Les miroirs dans lesquels s'examiner deviennent populaires parmi ceux qui peuvent se les permettre, ainsi que les autoportraits (Rembrandt peint plus de 50 d'entre eux) et des autobiographies dans lesquelles réviser et élaborer l'image que l'on s'est projetée autres.

Comme l'écrit Tuan, « l'avers » du nouveau sens de l'autonomie personnelle est « l'isolement, la solitude, un sentiment de désengagement, une perte de vitalité naturelle et de plaisir dans la donation du monde, et un sentiment de fardeau parce que la réalité n'a d'autre sens que ce qu'une personne choisit de lui communiquer. l'autonomie héroïque dont on dit qu'elle représente l'une des grandes réalisations des époques modernes et modernes est l'isolement radical et, avec lui, la dépression et parfois décès.
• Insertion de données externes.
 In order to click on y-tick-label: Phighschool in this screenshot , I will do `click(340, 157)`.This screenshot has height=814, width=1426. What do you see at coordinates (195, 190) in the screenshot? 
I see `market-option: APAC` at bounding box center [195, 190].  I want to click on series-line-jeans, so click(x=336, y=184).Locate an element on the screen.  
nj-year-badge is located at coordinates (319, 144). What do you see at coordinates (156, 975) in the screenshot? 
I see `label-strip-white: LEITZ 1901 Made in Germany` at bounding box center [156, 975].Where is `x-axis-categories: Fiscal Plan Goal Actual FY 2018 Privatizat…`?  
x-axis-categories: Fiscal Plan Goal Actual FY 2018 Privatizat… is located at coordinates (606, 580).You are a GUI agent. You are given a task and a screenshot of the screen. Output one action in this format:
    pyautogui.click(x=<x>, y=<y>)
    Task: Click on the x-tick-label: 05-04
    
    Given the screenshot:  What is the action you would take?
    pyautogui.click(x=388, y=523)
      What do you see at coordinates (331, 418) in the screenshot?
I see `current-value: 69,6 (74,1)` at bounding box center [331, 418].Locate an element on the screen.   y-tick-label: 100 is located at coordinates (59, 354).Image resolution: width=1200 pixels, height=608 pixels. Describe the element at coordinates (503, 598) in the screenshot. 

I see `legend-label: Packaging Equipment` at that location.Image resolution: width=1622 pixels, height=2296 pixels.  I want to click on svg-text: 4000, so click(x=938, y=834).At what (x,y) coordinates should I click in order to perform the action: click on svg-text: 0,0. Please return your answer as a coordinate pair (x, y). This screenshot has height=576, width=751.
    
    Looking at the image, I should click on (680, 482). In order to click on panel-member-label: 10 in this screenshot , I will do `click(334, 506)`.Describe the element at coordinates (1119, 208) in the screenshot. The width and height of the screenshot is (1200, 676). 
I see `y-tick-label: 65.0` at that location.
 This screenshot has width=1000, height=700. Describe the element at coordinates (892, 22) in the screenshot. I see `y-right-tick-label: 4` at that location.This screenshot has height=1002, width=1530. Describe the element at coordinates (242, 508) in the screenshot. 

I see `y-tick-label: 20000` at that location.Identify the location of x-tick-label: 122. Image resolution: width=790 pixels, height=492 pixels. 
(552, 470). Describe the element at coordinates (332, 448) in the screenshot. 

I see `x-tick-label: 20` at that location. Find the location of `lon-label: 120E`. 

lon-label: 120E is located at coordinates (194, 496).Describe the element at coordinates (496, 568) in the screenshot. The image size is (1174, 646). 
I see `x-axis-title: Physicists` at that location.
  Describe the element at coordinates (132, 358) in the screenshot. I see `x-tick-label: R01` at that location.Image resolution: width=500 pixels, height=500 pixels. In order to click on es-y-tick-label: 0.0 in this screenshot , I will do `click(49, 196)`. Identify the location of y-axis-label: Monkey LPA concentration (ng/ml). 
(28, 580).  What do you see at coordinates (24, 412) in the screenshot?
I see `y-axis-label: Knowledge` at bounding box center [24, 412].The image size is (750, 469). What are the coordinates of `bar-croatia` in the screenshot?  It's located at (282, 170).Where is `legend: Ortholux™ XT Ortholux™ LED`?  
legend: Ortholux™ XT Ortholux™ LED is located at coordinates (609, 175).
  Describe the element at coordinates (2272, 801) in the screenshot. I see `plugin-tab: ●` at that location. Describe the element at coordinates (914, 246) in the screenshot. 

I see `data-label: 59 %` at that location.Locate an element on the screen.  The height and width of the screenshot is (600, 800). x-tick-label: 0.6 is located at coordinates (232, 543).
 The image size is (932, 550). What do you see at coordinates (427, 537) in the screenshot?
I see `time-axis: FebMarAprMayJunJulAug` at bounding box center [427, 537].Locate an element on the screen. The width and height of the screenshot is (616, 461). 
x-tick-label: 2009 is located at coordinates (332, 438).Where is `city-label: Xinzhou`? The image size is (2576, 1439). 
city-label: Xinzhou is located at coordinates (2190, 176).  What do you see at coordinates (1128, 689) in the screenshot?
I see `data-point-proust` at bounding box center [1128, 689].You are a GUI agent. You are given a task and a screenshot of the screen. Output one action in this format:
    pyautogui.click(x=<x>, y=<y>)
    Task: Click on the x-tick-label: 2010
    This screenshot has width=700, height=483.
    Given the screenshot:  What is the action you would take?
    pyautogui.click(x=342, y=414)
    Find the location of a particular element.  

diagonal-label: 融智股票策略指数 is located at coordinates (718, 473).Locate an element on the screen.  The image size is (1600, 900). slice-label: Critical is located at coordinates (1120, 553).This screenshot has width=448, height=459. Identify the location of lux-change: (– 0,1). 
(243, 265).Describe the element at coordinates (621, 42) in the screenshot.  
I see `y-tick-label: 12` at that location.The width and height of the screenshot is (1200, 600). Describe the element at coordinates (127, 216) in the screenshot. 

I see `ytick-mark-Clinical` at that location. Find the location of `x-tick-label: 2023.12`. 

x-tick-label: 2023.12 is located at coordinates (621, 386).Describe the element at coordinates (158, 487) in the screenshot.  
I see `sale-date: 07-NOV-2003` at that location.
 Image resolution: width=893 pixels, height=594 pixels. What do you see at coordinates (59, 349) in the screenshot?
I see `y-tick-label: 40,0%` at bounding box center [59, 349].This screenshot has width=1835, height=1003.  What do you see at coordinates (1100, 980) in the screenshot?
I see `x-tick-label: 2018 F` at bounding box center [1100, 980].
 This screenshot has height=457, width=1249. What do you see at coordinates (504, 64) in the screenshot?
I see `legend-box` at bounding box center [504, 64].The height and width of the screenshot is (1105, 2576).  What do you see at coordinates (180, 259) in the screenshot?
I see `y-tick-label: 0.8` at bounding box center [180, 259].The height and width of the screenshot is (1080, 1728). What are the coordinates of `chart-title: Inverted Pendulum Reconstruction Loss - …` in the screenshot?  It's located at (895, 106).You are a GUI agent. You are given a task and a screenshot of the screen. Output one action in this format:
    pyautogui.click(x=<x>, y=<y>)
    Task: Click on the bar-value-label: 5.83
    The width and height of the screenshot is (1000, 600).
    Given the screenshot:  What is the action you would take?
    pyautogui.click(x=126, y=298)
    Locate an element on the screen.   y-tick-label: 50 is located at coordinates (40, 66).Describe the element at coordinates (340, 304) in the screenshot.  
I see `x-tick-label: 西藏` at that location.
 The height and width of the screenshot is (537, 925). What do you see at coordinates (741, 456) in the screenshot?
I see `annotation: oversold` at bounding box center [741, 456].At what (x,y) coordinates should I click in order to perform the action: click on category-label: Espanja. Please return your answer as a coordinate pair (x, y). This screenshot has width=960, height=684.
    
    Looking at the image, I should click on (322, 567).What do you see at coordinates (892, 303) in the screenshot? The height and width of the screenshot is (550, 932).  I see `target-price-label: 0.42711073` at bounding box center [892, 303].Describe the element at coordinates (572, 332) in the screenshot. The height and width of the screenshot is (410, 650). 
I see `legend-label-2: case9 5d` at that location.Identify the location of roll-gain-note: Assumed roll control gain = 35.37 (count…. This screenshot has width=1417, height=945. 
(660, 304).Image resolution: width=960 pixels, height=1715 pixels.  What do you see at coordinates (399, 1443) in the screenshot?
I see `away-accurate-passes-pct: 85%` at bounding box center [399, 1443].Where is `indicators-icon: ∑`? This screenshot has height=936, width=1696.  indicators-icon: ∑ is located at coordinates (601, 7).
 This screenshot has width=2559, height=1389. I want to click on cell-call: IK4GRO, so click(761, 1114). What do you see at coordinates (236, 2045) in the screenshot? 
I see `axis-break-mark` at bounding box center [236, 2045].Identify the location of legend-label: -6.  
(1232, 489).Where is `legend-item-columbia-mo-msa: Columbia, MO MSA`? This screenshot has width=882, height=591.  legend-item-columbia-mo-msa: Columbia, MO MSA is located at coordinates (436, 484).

Ce qui est préférable: un individualisme courageux, voire simplement avide et compétitif, par rapport à un médiéval (ou, dans le cas des cultures non européennes, personnalité « primitive ») si profondément enfouie dans la communauté et le rituel qu'elle peut à peine distinguer un "soi"? Du point de vue de notre époque, le choix, ainsi énoncé, est évident. Nous n'avons rien connu d'autre."